The .219 Zipper cartridge was created by Winchester Repeating Arms in 1937 to be used in their lever-action Model 64 rifle. It is a 30-30 Winchester cartridge necked down to a .22 caliber bullet. Marlin Firearms also offered their Marlin Model 336 rifle (Marlin 336 Zipper) chambered for the cartridge.

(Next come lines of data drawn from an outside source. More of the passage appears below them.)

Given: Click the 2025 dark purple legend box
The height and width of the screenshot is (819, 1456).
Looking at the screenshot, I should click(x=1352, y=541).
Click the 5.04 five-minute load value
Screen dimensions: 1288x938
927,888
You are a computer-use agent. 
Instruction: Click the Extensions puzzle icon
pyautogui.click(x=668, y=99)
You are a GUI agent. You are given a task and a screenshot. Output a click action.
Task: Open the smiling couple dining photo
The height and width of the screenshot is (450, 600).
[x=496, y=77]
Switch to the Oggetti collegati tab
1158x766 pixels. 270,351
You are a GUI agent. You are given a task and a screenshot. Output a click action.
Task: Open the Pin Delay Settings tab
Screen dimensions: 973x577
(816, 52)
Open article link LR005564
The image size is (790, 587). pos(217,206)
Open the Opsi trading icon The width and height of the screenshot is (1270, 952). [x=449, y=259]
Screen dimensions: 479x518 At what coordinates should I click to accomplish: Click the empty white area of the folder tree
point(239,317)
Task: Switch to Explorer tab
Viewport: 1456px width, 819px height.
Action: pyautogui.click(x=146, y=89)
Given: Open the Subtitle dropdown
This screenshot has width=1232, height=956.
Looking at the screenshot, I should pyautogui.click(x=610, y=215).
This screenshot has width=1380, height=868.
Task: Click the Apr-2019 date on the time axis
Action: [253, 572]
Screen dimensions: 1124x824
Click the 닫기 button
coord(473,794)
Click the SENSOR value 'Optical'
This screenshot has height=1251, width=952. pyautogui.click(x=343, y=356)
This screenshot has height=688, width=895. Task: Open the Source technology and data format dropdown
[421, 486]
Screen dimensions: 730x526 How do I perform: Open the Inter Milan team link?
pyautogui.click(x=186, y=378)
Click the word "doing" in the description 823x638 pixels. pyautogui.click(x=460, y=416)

While the .219 Zipper was supposed to compete against other varmint cartridges of the time, most lever-action rifles use tubular magazines, which prohibit the use of pointed bullets. This led to problems with accuracy. Winchester stopped producing .219 Zipper ammunition in 1962, Remington Arms stopped production of the cartridge soon afterwards. The .219 Zipper is the parent case of the .219 Donaldson Wasp, and P.O. Ackley created the .219 Zipper Improved in 1937. Leslie Lindahl’s Chucker and Super-chucker and “wildcat” case modifications by Hervey Lovell, Lysle Kilbourne, and W. F. Vickery offered similarly superior ballistics in stronger single-shot and bolt actions.
Though the flat- or round-nosed slug causes rapid loss of velocity, the .219 Zipper is suitable for small game or varmints, including wolf or coyote, and even deer if loaded with a heavier 55 grain bullet. It works well in guns designed to fire rimmed ammunition, such as rebarreled Lee–Enfields, but not in Mauser-type actions.